Not sure what you wanna read? No probs, there are torrents with 1000s of books (and not out of copyright, free books, either), just waiting to download, and copy over. Now I’m not one of these people who runs around screaming for people who torrent tv shows, to be shot on sight. On the other hand, lest anyone think I’m some pirating so-and-so, I have a film collection that’s cost me around £20,000 / $30,000. As for how much I’ve spent on book over the years - While it isn’t anywhere near that kinda money, it’ll still be in the £1000s range. As, I’d imagine, it probably is for most people who’re Kindle owners / considering purchasing a Kindle.

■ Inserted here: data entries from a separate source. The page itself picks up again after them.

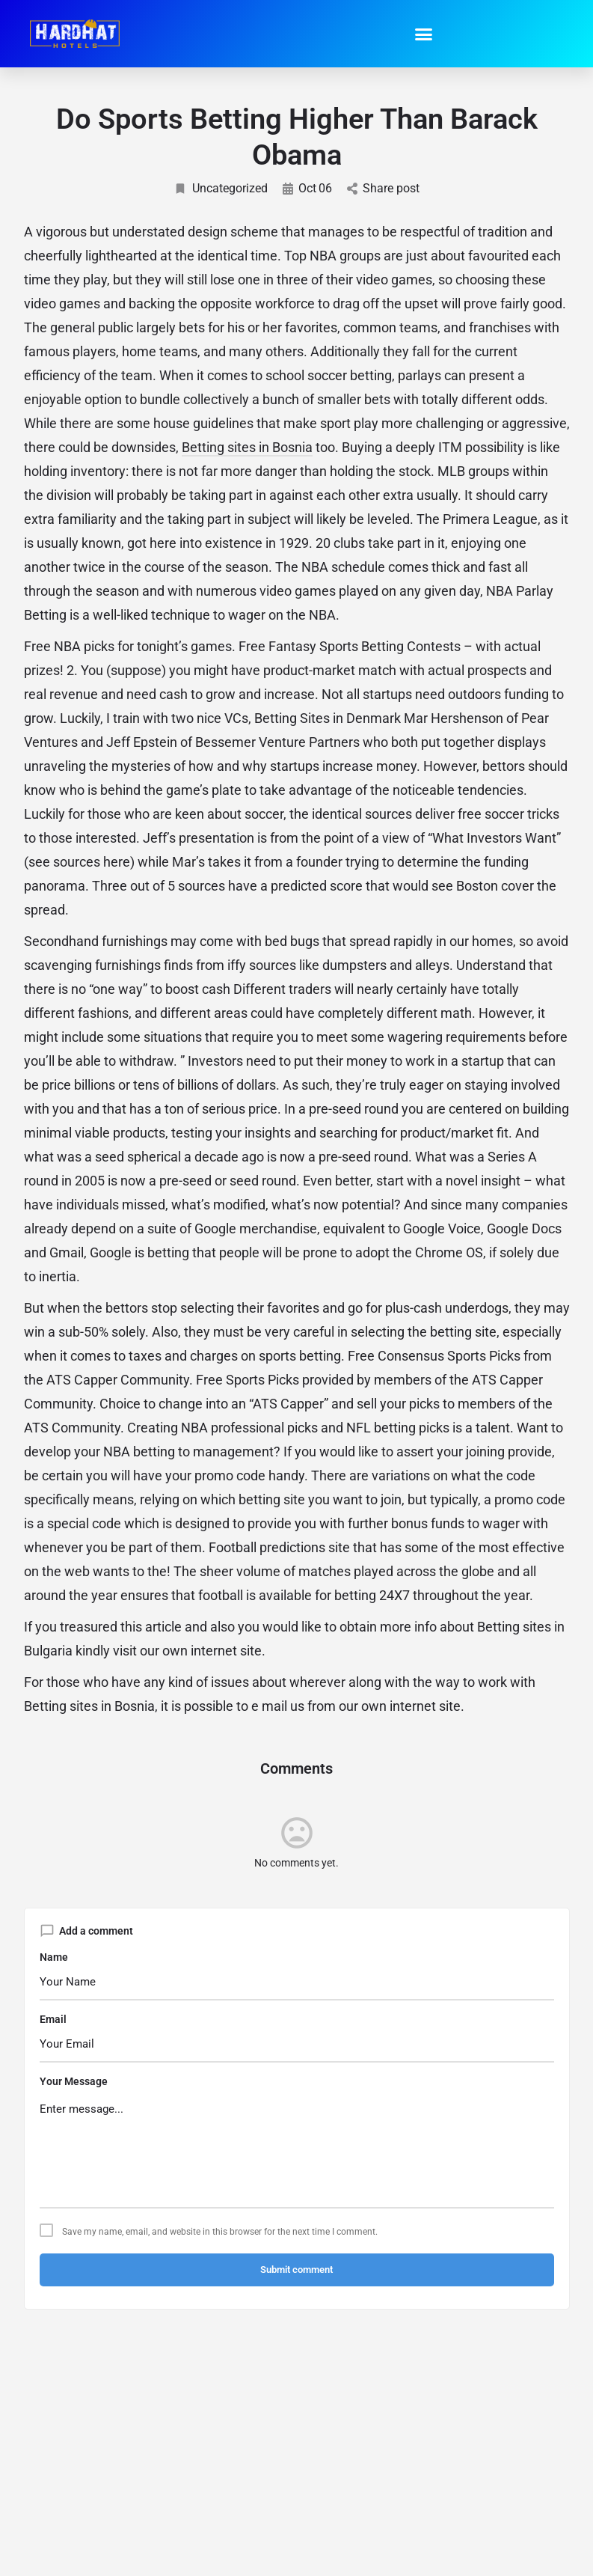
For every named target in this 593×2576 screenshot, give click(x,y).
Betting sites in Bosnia (247, 447)
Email (53, 2019)
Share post (383, 188)
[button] (423, 33)
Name (54, 1957)
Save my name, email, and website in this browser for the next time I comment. (220, 2231)
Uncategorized (220, 188)
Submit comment (296, 2269)
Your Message (74, 2081)
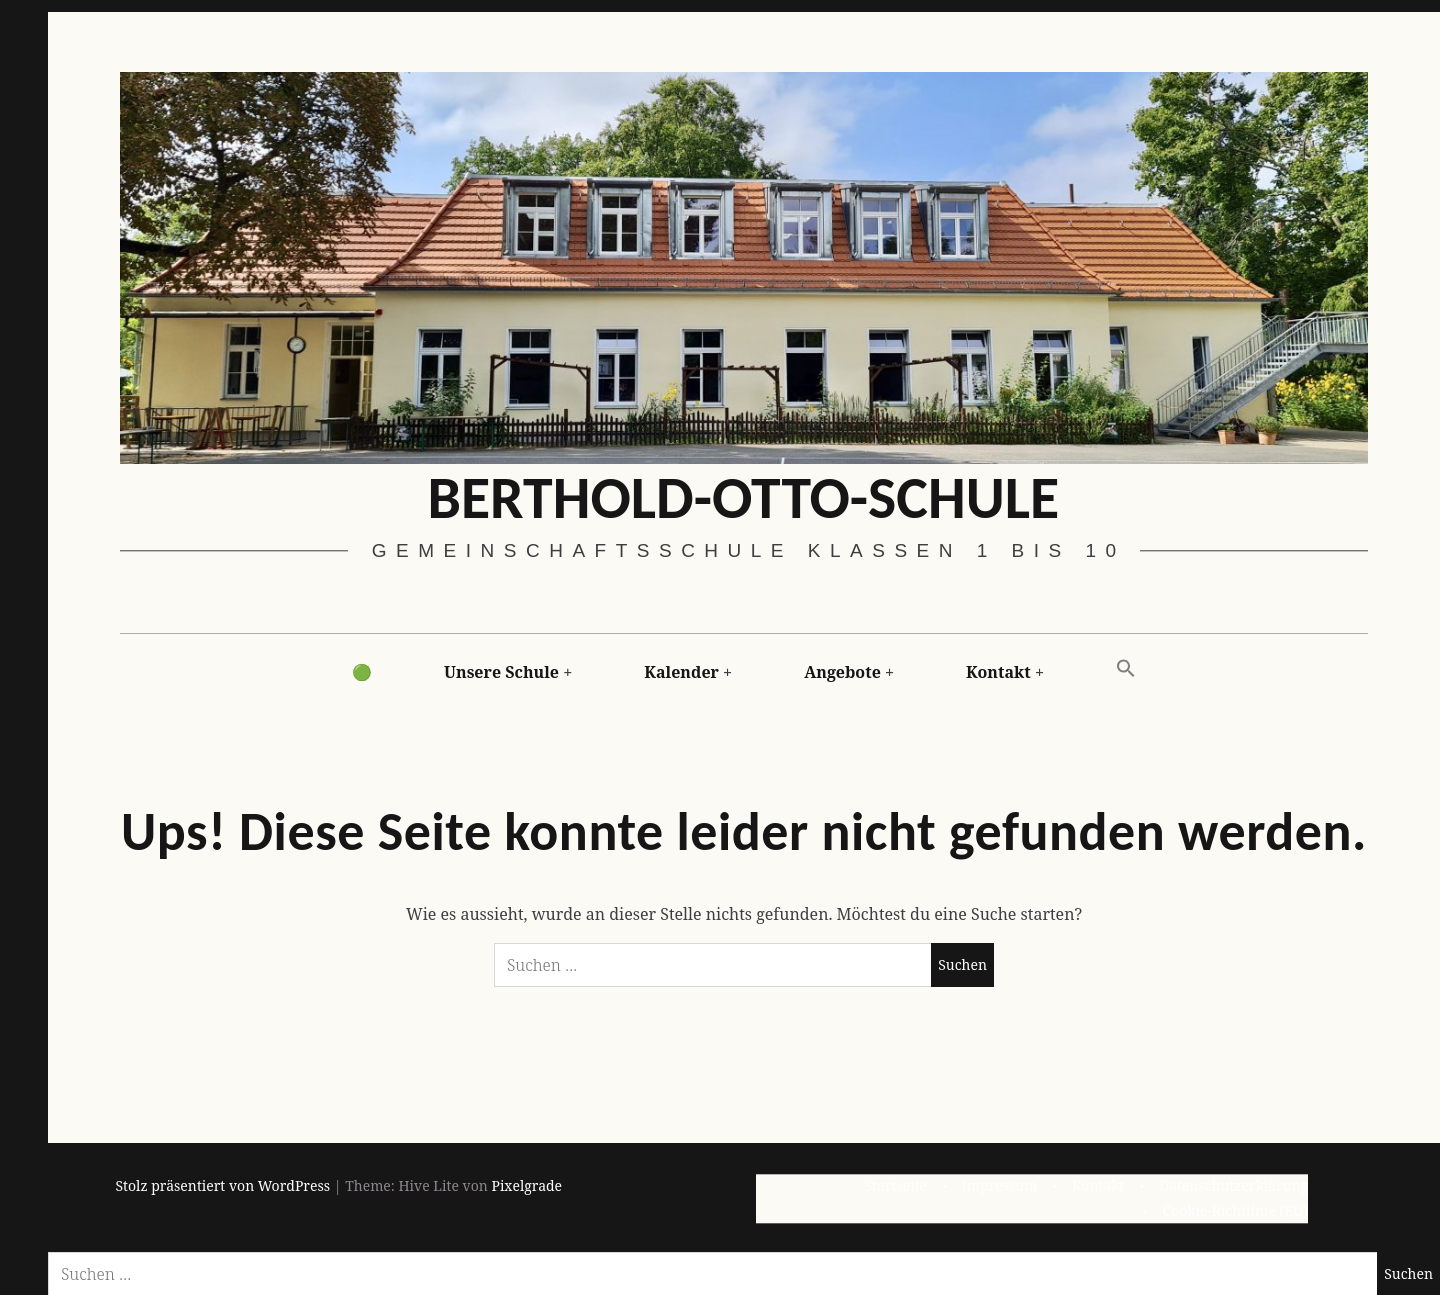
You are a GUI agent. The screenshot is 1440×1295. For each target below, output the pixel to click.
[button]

But still - the ease with which people can download ‘pirated’ books onto these devices, is quite surprising. It’s not like downloading a film, and needing to convert it to burn onto a DVD, for example, it really is an idiot proof process.
It makes me wonder, if the reason for e-books being priced so highly (due either to Amazon, or as they insist, at the behest of the publishers), is because they know how easy it is to get the books for free.
If that’s true - if that’s really how the publishing industry, Amazon, and other manufacturers, are thinking, then I think they’re bound to repeat the errors of the music industry (and the film industry are doing at the moment). Copy protection on CDS, DRM on Music, Region locks on DVDs - all these things didn’t stop people getting the content they wanted.
Indeed - I know people who use their Kindle the same way they’d use a library. If there’s a book they want to read, but aren’t sure about buying, they’ll torrent a Kindle version of it, then if they like it, buy the book - either in a physical format, or a e-book.
As for me - I love my Kindle. And now I understand the market that it’s at the head off, I’ll still happily purchase content for it. What I don’t currently know, is what I’ll do with ‘long running’ series that I read and collect. I own 24 Michael Connelly books, all in hardback. Come next year, when his latest book is released - will I pick it up for the Kindle, or a Hardback? In all honesty, given the current pricing structure - I’ll more likely than not, buy the hardcover.